When you know better, you do better. -Maya AngelouWhen we had Ryan six years ago, I remember being blown away by all of the presents when he was born. People sent flowers, stuffed animals and outfits. Really? We are supposed to do this when people have babies? I had no idea. I just usually sent a card, if they were lucky.
So when my
Mom passed away last month, I again was blown away by people. Really? That's what people do? Really? Wow. People are so good. We kept saying it again and again. People are so good.
When Mom first died and we sat in shock that first day, we were lucky enough to be interrupted by the door bell ringing. At the front door were
flowers. To get them at my parents house right away made us smile, cry and feel a little better. The door bell continued to ring for the next few days. Next came the
visitors. We are Presbyterian not Jewish sitting Shiva and I was surprised by people that came by to express their condolences. Some were not even close friends. And because all we wanted to do was sit, cry, eat and talk, it was wonderful to have people around. Next came the
food. Boy did we have food! People brought by casseroles, meat trays and soup. Even though we had trouble eating, it was good to have food there to offer people and make ourselves eat a sandwich now and then. Our favorite thing that a friend of my sister brought us was the largest container of Starbucks I have ever seen and delicious cookies. Perfection! She brought it over and sat with us for the night.
Another thing that surprised us was that someone people sent a card (immediately) and also attended the calling hours or funeral. Some even sent flowers in addition to the card and coming to the calling hours. I didn't realize people sometimes do all three. Good people.
When my Dad's pastor met with us, he said that some people may be uncomfortable at the calling hours. His advice was to just let their presence be enough. It was so true. Words are so unimportant at calling hours. By simply being there, comfort was given and condolences were felt. Don't struggle with the right words to say. A hug and your presence is enough. It really is.
Something I also didn't realize is that you appreciate the cards that come late. You know the one that you never get around to sending and is on your "to do list." As the world goes on, you are still grieving. To receive a late card or flowers helps so much. You are not alone in your grief.
However you express you sympathy the important thing is to acknowledge the person and their family. There is no right way or wrong way. We all have different styles. But one thing that we learned is that every card, dinner, flower and presence means so much. Each one. Without them, it would be nearly impossible to get through the grief.
So next time you think it may be too late to send a card to someone remember that grief doesn't end when the casket is closed and the family leaves the cemetery. For many, it is just beginning. Send the card and tell them you care. They will truly appreciate that you took the time and that they matter. We are so lucky to be in the company of good people.
10 comments:
I'm tearing. I am so sorry.
Thank you for sharing this. So many of us are so grateful we do NOT know what to do, but wish somehow to do the right thing by accident. This should be part of a "handbook for adults."

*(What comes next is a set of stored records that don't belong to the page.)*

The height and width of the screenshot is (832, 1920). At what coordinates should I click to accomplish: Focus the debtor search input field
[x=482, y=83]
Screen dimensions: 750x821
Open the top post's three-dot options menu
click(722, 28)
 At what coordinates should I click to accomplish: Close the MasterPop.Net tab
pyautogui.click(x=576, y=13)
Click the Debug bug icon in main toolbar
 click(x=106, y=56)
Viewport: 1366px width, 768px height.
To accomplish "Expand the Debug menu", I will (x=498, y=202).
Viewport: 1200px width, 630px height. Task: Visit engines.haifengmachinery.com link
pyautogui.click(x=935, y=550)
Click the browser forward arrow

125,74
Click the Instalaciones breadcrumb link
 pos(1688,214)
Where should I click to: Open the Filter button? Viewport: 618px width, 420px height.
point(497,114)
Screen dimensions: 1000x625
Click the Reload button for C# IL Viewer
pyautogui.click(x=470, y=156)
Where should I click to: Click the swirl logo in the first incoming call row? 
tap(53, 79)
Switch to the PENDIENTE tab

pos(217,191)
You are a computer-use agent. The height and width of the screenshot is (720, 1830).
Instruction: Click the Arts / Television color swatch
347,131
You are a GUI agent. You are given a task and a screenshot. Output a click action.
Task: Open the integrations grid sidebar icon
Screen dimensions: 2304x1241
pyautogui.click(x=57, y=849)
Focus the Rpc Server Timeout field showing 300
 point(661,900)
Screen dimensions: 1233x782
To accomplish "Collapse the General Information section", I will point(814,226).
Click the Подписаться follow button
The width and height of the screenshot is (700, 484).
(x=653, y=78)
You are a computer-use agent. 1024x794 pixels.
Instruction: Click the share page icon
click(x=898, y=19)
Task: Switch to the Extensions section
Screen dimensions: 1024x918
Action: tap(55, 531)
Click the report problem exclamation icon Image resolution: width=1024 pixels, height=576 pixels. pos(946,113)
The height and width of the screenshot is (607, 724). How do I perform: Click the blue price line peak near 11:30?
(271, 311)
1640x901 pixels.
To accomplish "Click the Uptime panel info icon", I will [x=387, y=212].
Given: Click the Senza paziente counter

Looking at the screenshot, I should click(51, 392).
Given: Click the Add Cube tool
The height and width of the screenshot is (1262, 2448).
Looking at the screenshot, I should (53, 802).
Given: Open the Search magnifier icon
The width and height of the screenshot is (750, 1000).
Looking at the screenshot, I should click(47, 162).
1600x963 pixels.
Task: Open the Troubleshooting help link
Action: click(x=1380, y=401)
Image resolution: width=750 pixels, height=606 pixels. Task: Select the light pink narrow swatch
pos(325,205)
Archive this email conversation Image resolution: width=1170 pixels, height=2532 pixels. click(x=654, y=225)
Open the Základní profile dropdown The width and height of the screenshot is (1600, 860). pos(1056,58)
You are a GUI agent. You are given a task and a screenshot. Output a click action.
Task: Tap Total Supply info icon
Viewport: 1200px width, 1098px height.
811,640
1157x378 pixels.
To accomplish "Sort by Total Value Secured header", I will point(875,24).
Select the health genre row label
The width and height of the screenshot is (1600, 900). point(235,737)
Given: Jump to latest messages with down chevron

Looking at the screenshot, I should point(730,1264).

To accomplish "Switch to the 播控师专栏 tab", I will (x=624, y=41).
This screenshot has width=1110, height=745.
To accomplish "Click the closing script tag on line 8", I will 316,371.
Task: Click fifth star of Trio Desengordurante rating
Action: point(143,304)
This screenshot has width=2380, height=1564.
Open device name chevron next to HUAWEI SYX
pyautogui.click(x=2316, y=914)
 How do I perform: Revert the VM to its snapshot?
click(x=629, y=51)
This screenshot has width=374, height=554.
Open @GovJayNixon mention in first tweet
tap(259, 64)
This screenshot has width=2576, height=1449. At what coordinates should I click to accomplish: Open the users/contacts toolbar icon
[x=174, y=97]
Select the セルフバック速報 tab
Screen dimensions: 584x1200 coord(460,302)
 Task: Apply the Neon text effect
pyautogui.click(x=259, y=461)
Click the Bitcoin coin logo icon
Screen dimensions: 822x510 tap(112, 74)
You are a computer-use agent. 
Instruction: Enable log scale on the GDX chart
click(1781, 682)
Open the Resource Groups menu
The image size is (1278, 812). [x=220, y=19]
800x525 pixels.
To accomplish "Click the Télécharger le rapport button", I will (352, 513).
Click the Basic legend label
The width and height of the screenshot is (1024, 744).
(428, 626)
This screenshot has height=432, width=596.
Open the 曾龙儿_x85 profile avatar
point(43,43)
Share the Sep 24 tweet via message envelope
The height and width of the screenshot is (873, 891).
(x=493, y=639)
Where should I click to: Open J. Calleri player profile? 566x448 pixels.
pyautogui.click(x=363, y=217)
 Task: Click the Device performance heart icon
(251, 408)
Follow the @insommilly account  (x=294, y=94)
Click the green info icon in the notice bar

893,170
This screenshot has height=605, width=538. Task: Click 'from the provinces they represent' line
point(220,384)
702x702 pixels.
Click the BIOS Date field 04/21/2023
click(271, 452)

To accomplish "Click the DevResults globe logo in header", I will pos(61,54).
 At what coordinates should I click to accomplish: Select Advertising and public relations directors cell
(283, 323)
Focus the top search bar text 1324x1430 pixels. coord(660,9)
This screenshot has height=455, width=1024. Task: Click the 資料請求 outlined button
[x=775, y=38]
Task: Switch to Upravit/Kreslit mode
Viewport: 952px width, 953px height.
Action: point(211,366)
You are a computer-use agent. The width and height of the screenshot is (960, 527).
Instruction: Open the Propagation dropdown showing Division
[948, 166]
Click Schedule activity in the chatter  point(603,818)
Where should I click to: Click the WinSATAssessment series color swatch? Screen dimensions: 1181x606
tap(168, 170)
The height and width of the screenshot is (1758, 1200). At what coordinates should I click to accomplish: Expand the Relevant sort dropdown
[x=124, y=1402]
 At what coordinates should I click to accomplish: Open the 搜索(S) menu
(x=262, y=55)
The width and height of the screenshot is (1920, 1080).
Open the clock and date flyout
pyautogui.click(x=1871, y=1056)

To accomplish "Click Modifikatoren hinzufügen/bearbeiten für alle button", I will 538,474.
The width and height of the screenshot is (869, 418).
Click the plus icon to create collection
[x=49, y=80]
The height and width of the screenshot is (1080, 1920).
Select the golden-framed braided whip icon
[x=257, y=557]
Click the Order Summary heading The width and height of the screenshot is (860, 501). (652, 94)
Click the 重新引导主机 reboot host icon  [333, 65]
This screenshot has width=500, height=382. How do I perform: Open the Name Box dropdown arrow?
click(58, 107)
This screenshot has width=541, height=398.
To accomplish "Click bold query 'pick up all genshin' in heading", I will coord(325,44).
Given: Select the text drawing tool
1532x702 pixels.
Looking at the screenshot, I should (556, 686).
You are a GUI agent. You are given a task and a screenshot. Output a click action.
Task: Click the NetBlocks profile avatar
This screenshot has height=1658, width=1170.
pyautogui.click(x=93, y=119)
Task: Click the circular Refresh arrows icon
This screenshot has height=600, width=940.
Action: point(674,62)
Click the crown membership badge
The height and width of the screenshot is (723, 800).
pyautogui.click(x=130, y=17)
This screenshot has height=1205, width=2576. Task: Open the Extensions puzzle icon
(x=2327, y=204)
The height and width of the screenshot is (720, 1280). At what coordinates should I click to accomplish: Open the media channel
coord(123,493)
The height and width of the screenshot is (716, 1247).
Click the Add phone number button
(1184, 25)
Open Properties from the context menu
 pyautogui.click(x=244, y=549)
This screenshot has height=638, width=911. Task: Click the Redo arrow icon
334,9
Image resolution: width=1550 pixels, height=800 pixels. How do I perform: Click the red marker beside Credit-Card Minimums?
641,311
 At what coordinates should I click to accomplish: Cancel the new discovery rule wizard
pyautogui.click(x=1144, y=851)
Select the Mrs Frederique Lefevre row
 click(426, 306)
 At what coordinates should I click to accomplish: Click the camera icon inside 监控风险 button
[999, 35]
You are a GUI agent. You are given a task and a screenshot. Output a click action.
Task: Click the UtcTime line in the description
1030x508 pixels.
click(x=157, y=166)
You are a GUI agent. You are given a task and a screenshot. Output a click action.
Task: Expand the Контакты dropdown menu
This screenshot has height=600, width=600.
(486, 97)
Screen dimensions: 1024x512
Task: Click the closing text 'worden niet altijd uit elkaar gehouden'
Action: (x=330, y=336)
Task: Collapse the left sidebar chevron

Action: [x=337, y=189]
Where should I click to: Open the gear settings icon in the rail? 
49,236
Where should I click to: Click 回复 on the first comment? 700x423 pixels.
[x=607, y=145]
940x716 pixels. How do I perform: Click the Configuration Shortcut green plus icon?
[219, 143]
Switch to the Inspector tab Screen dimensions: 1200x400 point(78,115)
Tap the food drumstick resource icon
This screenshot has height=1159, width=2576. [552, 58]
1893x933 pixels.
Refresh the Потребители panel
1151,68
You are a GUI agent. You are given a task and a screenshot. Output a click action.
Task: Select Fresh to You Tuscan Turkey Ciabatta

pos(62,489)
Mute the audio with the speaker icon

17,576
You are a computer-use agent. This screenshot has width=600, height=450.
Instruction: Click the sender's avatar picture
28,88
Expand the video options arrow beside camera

It's so true. A handshake, a hug and an I love you, is all it takes to get you through.
What a perfect way to explain that. My hear still aches for you.
Oh Indy - what a wonderful reminder to people that it is always, always, best to reach out to people even if you're not sure whether you should...
So sorry for your loss.
what a nice reminder indy! i hope you are doing ok, thinking of you!
Well said and so true.
You said that so well! And, thanks for the reminder that it's better late than never.
Just like MIT Mommy, I, too, am all teary-eyed. You're such a sweet, thoughtful, generous (in more ways than you know) and caring person. During such a difficult time, one truly does question himself as to what to do/say and how is the best way to express their sympathy, concern and love. For those of us that read what you wrote, you have definitely re-assured us and given us confidence in knowing that any little (or big) gesture is appreciated and that we can feel ok about what we do (when we're not sure exactly what to do).
Perfect words. I will come back to this over and over....xoxoxo
Great way of putting it into words. I think it is wonderful to let everyone know and understand. Love this post!